▶ [Document passage]:
*** Begin section ***

Posts Tagged ‘Collecting Art’

We have collected many original art pieces over the years.  They all have stories, and all are special.  But our latest acquisition is especially sweet.

My husband and I were instrumental in bringing Cuban artist Julio Cepeda to Reading for a two month residency last year. During the 3 plus years it to plan his exhibition, he was shipping work to us as he finished it.

At one point he asked us to see if we could find some small bottles that he could use in a work to be called The Pharmacist.

We looked at flea markets, and found a few — at about $10 a pop! Some made it into this piece — but I can’t remember which ones they were.

We hadn’t been in a position to purchase one of his major pieces last year, but after his show at the Goggleworks Center for the Arts in Reading ended in October, 2018, they agreed to continue to display the work that hadn’t sold. And one of those was The Pharmacist. I wanted something with a little bit of blue in it to fit in our living room. So we made the decision to purchase. I’m so happy we did! It gives me joy every day.


When I joined SAQA, Studio Art Quilt Associated in 2009, I began to hear about a special level of membership, now called Juried Artist Members.

At first I thought: I’ll never be able to achieve that!

Then over time the idea began to intrigue me.

What is a Juried Artist Member?

SAQA created the designation:

“ . . . as a tool to help the collector choose new artists to purchase or to assess the importance of your collections.  SAQA offers members the opportunity to have their work juried in order to achieve Juried Artist Member status.  This status means that in the view of the jurors, the artist is producing and documenting his or her work at a high professional standard.  What could be more useful to the collector, than the assurance that an artist has created and will continue to create top-quality work and is recognized, by his or her peers, as a professional?  SAQA offers collectors an enormous advantage because we have access to the online directory of Juried Artist Members.”

In fact the jurying process was indeed very rigorous. The first time I applied, I was not accepted.

But I applied a second time, and was just notified that I was accepted!

Notice the stipulation that the work is being documented at a high professional standard.

Writing artist statements, and keep accurate records is part of being a professional artist. I have heard that it is now being taught as such in art schools.  True?

*** End section ***

▶ [Goal of the exercise]: Decide whether each statement agrees with the blog post on collecting art. Answer yes or no for each, and quote the words from the post that settle it. 1. The residency that brought Julio Cepeda to Reading lasted two months. 2. The writer found small bottles at flea markets for about $10 each. 3. The writer became a Juried Artist Member on the first application.

▶ [The data]:

*** Begin section ***

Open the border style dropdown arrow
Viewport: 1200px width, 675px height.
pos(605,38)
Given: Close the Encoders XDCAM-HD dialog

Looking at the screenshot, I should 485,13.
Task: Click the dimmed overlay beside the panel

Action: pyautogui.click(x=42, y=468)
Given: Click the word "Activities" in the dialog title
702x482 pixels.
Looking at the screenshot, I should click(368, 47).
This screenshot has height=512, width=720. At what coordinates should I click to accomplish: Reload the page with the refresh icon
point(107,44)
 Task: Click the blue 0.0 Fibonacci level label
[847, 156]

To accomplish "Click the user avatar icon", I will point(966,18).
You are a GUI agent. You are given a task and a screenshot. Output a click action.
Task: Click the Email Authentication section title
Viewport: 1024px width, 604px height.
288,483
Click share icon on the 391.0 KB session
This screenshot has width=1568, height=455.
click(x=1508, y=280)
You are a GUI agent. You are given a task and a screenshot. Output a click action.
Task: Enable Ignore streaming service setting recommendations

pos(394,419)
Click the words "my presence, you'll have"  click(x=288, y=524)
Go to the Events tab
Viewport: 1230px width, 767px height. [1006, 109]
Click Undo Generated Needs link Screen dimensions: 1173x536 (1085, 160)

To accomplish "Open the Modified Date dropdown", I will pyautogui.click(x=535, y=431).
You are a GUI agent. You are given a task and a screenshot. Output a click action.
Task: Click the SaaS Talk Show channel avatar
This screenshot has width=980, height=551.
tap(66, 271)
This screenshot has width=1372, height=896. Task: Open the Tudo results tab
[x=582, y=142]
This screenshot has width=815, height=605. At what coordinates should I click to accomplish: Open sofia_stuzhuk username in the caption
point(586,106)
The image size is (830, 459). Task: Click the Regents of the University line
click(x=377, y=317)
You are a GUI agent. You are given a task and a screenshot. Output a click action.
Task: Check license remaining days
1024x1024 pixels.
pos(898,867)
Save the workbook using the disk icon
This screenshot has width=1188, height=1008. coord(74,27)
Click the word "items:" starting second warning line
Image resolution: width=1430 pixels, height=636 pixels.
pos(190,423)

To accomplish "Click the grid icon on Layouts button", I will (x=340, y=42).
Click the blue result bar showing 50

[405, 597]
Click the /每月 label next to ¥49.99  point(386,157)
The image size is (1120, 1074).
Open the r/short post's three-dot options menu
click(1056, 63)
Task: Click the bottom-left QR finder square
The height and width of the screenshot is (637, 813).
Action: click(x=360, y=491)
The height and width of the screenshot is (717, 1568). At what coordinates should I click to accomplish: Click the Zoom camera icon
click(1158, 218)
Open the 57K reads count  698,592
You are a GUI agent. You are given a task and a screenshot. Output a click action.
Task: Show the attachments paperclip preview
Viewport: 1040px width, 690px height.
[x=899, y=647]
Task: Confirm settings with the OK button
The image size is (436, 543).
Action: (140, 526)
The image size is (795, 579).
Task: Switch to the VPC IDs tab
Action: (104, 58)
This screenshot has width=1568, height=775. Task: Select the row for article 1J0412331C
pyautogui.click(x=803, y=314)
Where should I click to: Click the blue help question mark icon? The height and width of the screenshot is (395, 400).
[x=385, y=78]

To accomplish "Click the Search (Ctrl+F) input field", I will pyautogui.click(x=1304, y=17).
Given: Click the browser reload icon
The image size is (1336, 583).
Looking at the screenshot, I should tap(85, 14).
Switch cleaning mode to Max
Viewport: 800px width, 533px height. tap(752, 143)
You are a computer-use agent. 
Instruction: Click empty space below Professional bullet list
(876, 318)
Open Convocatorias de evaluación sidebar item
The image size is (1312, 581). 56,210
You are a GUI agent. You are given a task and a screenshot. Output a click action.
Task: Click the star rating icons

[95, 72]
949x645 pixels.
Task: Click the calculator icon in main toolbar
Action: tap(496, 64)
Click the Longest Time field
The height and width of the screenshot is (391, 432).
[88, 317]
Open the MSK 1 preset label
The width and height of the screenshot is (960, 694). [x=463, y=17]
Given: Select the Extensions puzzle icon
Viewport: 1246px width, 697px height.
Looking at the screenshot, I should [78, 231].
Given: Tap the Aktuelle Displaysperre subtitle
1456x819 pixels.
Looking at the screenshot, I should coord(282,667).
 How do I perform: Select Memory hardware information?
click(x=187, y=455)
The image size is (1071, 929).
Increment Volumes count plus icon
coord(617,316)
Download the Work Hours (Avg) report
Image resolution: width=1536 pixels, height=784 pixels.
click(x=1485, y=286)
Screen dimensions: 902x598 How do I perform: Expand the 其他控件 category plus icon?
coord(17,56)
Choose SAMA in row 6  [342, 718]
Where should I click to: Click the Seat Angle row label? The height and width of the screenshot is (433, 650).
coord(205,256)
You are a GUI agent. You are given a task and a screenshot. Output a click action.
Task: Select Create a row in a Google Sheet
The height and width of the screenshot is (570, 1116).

*** End section ***

▶ [Task result]:
1. Yes: "bringing Cuban artist Julio Cepeda to Reading for a two month residency last year"
2. Yes: "We looked at flea markets, and found a few — at about $10 a pop!"
3. No: "The first time I applied, I was not accepted."